One of the most interesting things that paleontologists have found is the presence of air sucks in the bones, also called “hollow” bones. Birds, today, have a similar physical anatomy, and it’s believed that they are ancestors of the dinosaurs. 

It’s still debatable how the hollow bones link with the overall size of the dinosaurs, but it’s believed those air sucks allowed them to absorb more oxygen to support the needs of their enormous bodies. 

They had plenty of food

The biggest dinosaur that had ever lived on earth, the Argentosaurous, was a herbivore. Coincidence or not, it’s interesting to note that herbivores were bigger than carnivores. 

In the period, when dinosaurs roamed on earth, there was a higher level of CO2 in the atmosphere. Trees, and plants in general, were bigger than today.
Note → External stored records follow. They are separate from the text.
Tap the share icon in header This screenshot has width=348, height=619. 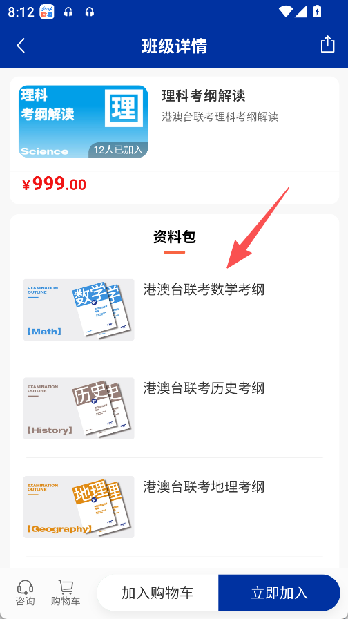(x=327, y=44)
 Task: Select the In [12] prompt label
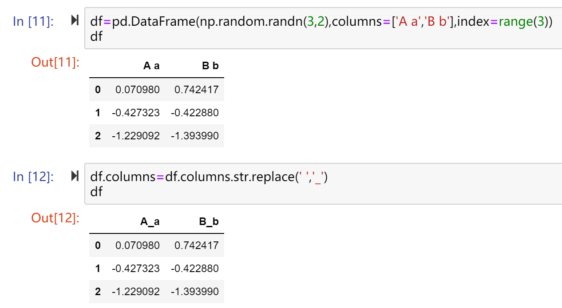34,177
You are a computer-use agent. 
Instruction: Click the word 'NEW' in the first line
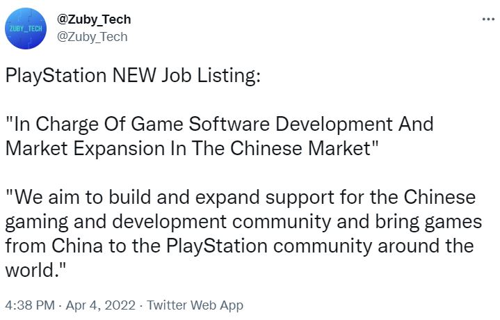(x=134, y=75)
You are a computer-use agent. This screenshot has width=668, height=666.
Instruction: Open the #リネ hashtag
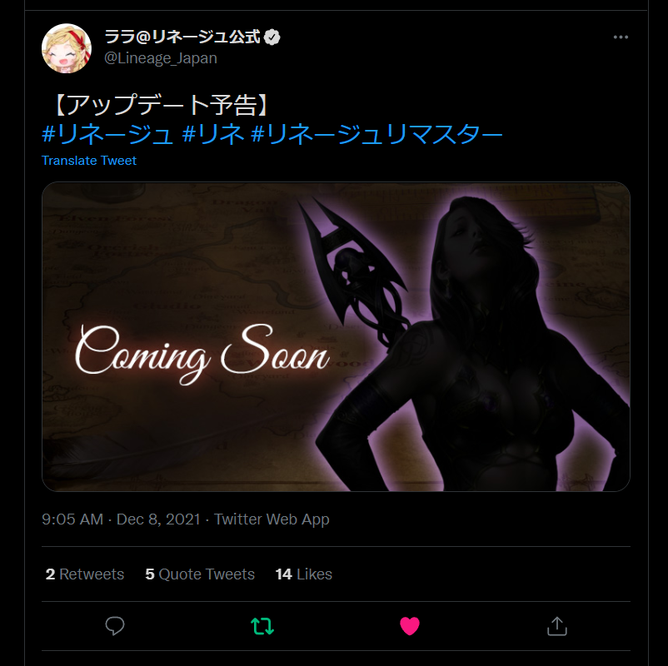click(212, 134)
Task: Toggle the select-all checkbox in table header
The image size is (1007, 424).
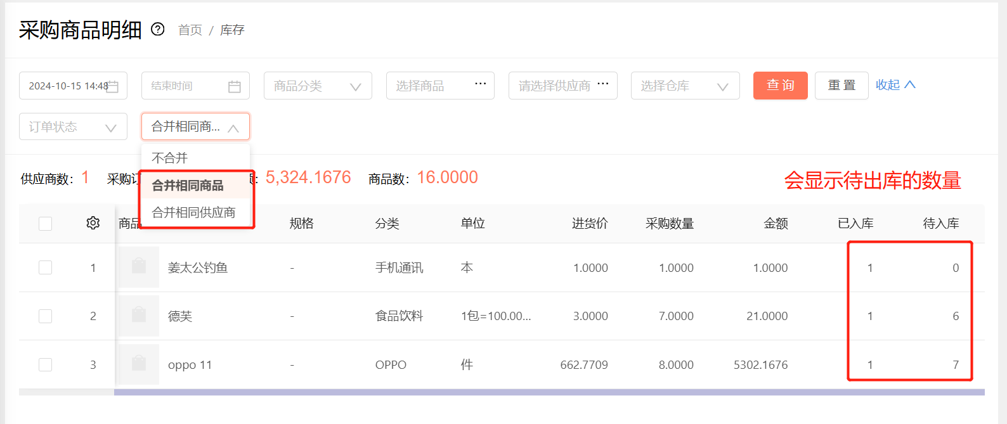Action: pos(45,224)
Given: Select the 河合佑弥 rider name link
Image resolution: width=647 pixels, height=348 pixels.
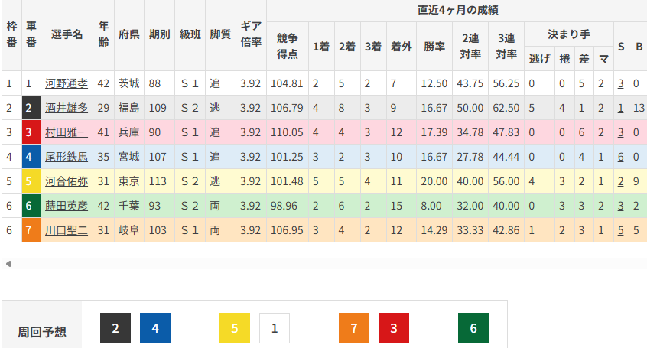Looking at the screenshot, I should pos(67,181).
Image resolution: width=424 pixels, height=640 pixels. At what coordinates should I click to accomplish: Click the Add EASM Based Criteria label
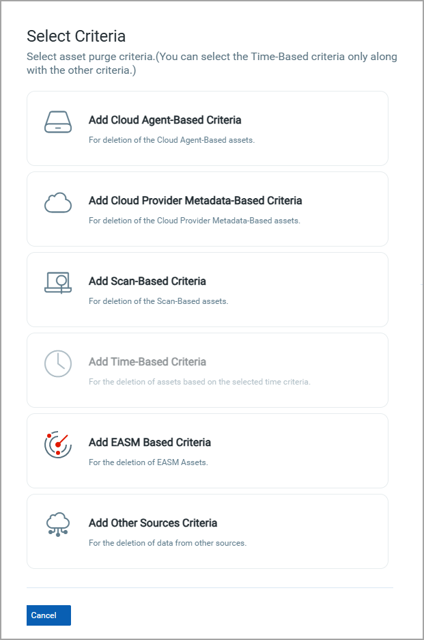pyautogui.click(x=150, y=442)
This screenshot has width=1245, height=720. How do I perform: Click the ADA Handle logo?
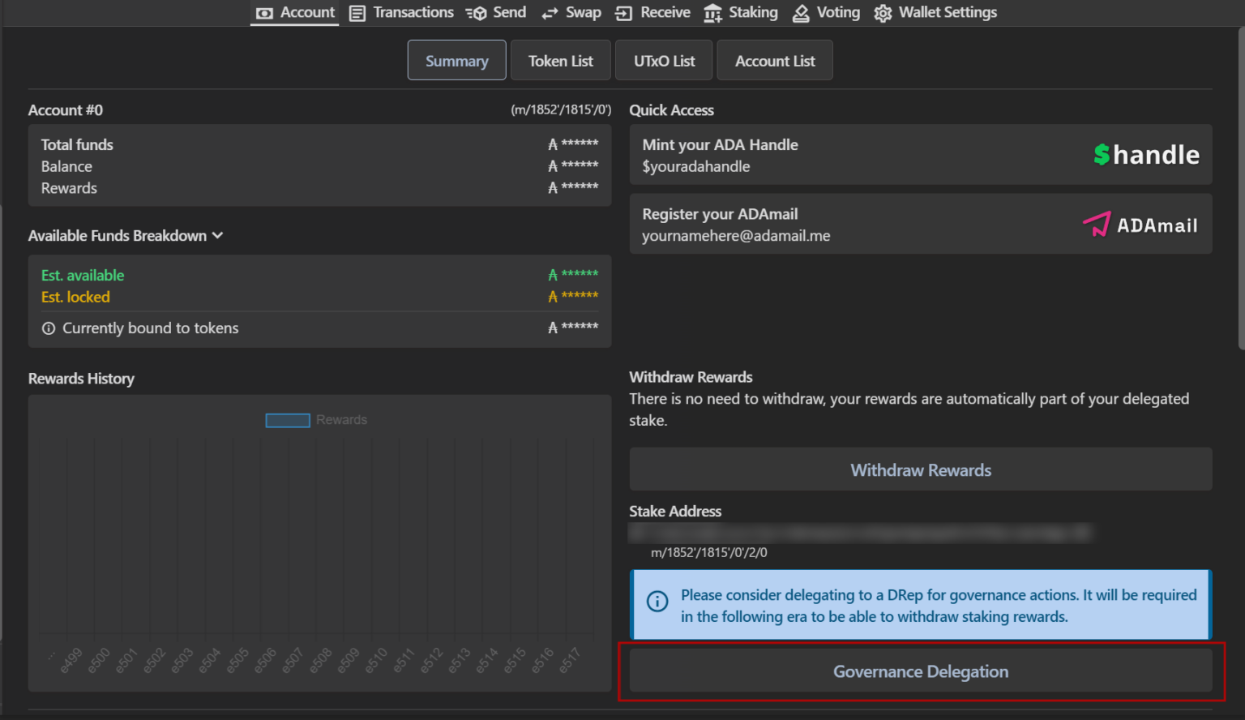pos(1145,155)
There was an abundance of food especially for herbivores such as the Argentosaurous. 

Dinosaurs had no natural enemies 

Dinosaurs had roamed on earth for approximately 165 million years. Far more than any other species. 

At the time, they were at the top of the food chain. Just like humans now, dinosaurs ruled and were the masters of earth. There wasn’t any other type of animal that could challenge and put in question the dominance of dinosaurs. 

Without natural enemies, it’s easy to understand why dinosaurs had grown so large. 

Not all animals were big in the past

It’s a popular belief that most of the animals in the prehistoric era were way larger compared with the animals today. 

The premise, however, it’s wrong. In the prehistoric period, there were animals ranging from small to enormous sizes. 

Today’s media, however, have made an impression that all dinosaurs were large. 

For example, the velociraptor, commonly featured as a large dinosaur in movies, had the size of a turkey. 

And the biggest animal that has ever lived on the earth is still alive today. The blue whale is still wandering throughout the vastness of the ocean. 

Will today’s animals evolve and become larger?

Cope’s rule states that all animals grow bigger over time. If we follow Cope’s rule, it easy to assume that most animals living today will become larger and stronger over time, including humans. 

However, if one thing history tells us, it’s not the biggest, nor the strongest animals had survived through difficult times. More often than less, nature favors small animals. 

Small mammals have survived the mass extinction of the dinosaurs and still remain the most dominant species today.